The only adjacent inversion is (6,1), so only one odd segment can be guaranteed.
Complexity Analysis
| Measure | Complexity | Explanation |
|---|---|---|
| Time | O(n) | Single left-to-right scan |
| Space | O(1) | Only a few variables are used |
The total length of all permutations is at most 2 · 10^5, so a linear scan over every test case easily fits within the time limit. Memory usage remains constant.
Test Cases
# helper: run solution on input string, return output string
import sys
import io
def run(inp: str) -> str:
sys.stdin = io.StringIO(inp)
input = sys.stdin.readline
t = int(input())
out = []
for _ in range(t):
n = int(input())
p = list(map(int, input().split()))
ans = 0
i = 0
while i < n - 1:
if p[i] > p[i + 1]:
ans += 1
i += 2
else:
i += 1
out.append(str(ans))
return "\n".join(out)
# provided samples
assert run(
"""5
3
1 2 3
4
4 3 2 1
2
1 2
2
2 1
6
4 5 6 1 2 3
"""
) == """0
2
0
1
1"""
# minimum size
assert run(
"""1
1
1
"""
) == "0"
# single adjacent inversion
assert run(
"""1
2
2 1
"""
) == "1"
# overlapping inversions
assert run(
"""1
3
3 2 1
"""
) == "1"
# alternating pattern
assert run(
"""1
6
2 1 4 3 6 5
"""
) == "3"
| Test input | Expected output | What it validates |
|---|---|---|
1 |
0 |
Minimum size permutation |
2 1 |
1 |
Single odd segment |
3 2 1 |
1 |
Overlapping inversions cannot both be used |
2 1 4 3 6 5 |
3 |
Multiple disjoint adjacent inversions |
Edge Cases
Consider the smallest possible permutation:
1
1
The scan never enters the loop because there is no adjacent pair. The answer remains 0, which is correct because every length-one subarray has zero inversions.
Consider:
1
3
3 2 1
The scan sees (3,2) and counts one odd segment. It then skips to the end. The answer is 1.

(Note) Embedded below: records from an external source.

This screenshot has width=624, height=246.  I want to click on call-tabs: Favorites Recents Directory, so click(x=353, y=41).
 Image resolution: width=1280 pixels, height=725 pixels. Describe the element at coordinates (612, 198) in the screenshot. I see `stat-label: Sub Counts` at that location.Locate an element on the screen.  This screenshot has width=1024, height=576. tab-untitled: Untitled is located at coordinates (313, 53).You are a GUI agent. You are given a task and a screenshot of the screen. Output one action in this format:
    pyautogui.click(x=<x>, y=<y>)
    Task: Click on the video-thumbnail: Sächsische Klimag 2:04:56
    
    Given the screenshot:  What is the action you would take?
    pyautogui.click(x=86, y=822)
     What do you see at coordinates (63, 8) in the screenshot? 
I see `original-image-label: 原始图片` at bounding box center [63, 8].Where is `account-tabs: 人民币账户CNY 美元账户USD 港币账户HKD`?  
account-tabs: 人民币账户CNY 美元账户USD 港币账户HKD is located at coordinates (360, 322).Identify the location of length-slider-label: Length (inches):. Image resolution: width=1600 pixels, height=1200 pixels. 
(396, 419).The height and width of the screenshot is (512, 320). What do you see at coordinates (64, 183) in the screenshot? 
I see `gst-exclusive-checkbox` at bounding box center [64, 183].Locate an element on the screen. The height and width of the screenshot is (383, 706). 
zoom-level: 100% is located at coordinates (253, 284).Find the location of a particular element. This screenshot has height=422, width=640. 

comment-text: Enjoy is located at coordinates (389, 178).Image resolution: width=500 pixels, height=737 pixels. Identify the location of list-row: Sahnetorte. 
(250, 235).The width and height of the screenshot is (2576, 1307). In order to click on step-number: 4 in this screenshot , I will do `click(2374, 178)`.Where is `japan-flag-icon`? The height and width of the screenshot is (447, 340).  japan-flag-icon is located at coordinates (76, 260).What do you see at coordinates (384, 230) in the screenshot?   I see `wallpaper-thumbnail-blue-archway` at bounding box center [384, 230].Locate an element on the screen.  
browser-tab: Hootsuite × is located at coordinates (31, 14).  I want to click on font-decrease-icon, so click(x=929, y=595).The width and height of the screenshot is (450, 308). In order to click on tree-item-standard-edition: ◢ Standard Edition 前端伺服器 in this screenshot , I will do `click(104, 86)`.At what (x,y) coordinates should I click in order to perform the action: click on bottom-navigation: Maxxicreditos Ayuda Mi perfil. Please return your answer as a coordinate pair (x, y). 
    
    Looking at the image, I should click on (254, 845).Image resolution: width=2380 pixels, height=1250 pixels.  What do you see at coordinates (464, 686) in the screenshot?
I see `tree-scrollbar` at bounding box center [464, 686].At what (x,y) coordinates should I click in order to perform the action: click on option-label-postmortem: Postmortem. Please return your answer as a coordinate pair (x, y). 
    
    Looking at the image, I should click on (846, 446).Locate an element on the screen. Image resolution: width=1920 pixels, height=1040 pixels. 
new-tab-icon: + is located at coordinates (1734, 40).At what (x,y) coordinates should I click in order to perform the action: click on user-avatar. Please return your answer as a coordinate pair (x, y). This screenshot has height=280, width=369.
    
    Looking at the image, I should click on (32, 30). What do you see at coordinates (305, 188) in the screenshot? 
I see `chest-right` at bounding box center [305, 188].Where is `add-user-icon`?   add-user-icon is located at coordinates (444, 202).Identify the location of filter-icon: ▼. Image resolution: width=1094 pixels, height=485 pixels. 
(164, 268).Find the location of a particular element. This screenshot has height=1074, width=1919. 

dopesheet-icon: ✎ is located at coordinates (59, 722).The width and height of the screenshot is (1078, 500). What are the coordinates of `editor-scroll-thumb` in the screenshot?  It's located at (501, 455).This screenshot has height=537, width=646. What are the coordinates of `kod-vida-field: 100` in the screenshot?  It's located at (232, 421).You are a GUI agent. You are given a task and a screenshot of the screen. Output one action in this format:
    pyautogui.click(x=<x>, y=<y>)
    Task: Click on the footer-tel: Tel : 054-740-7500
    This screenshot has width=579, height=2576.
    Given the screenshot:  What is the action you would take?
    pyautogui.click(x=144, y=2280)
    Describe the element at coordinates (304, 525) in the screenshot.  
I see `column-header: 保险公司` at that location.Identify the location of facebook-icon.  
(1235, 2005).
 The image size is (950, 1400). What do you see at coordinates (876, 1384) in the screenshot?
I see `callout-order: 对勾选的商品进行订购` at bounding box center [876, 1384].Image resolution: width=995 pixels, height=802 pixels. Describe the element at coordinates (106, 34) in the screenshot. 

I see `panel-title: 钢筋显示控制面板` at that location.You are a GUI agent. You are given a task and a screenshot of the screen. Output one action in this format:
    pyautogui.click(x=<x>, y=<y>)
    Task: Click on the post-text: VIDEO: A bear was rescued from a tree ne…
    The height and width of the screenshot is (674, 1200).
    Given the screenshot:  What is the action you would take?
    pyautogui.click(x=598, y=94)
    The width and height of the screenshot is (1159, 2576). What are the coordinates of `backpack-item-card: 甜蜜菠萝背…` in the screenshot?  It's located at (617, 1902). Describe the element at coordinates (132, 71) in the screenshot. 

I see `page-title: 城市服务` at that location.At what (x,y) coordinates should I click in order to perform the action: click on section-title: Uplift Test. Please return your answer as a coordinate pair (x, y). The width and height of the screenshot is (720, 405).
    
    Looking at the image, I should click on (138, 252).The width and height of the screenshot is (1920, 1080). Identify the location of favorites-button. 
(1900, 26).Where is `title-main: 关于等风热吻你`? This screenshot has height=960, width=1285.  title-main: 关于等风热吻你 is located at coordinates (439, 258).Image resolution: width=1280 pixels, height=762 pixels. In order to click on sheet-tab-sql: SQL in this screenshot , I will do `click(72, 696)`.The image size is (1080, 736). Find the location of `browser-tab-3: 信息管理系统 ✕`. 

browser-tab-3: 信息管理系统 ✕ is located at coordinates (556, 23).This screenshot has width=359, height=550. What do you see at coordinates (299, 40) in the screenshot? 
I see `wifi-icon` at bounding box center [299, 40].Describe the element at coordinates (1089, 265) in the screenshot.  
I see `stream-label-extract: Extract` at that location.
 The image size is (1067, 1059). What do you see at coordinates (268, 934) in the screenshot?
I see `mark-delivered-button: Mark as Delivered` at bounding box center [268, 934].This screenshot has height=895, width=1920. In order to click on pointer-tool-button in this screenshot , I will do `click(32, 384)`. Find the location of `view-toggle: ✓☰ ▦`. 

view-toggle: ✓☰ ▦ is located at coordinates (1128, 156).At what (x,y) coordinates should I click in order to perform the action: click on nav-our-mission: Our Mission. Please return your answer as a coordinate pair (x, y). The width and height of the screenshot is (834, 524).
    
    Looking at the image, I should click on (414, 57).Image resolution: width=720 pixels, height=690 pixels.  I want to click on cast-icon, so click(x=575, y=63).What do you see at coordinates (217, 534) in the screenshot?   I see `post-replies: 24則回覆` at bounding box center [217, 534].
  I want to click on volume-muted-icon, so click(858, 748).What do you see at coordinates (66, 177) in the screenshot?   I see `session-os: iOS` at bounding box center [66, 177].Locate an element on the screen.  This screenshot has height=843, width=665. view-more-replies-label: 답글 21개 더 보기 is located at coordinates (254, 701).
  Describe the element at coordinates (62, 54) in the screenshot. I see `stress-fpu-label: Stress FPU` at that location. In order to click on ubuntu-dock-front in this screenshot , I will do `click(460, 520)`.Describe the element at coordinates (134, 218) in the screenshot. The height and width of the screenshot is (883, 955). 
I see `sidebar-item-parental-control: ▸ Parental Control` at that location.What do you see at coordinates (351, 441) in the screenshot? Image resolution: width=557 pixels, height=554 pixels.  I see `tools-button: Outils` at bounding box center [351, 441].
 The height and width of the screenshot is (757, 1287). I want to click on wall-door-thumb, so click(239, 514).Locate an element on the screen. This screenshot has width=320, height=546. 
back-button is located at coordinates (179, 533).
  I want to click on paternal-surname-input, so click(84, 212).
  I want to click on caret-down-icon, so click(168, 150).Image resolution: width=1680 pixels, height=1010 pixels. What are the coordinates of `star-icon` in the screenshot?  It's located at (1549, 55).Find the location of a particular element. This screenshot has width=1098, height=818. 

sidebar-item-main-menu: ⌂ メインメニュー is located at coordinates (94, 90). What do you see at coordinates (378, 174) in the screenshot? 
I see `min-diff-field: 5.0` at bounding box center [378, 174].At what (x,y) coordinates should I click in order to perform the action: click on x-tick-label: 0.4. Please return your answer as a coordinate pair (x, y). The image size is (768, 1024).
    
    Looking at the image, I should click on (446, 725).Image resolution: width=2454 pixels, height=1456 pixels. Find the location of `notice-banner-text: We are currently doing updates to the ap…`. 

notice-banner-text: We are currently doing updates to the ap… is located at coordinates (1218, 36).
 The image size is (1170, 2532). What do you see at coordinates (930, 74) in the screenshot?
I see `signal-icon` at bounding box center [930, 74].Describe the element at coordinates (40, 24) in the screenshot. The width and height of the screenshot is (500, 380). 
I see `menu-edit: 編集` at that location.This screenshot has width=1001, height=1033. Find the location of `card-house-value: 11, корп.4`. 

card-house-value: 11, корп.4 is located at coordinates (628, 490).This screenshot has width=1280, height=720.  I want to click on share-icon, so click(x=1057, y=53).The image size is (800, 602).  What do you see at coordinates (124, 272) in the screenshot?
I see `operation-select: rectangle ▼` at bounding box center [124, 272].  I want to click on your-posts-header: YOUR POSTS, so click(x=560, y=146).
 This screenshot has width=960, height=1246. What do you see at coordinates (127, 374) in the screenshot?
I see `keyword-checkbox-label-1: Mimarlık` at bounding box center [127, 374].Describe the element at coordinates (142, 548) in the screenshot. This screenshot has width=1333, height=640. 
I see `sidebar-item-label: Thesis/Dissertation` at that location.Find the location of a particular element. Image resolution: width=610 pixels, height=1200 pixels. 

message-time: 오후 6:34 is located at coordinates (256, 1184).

A common mistake is counting both (3,2) and (2,1), producing 2. That would require position 2 to belong to two different segments, which is impossible.
Consider a fully increasing permutation:
1
5
1 2 3 4 5
No adjacent inversion exists. The algorithm never increments the answer and returns 0. Every subarray has an even inversion count, so this is correct.
Consider:
1
4
4 3 2 1
The algorithm counts (4,3) and (2,1) separately and returns 2. These pairs are disjoint, so both can become odd segments simultaneously. This demonstrates why skipping two positions after selecting a pair is the correct behavior.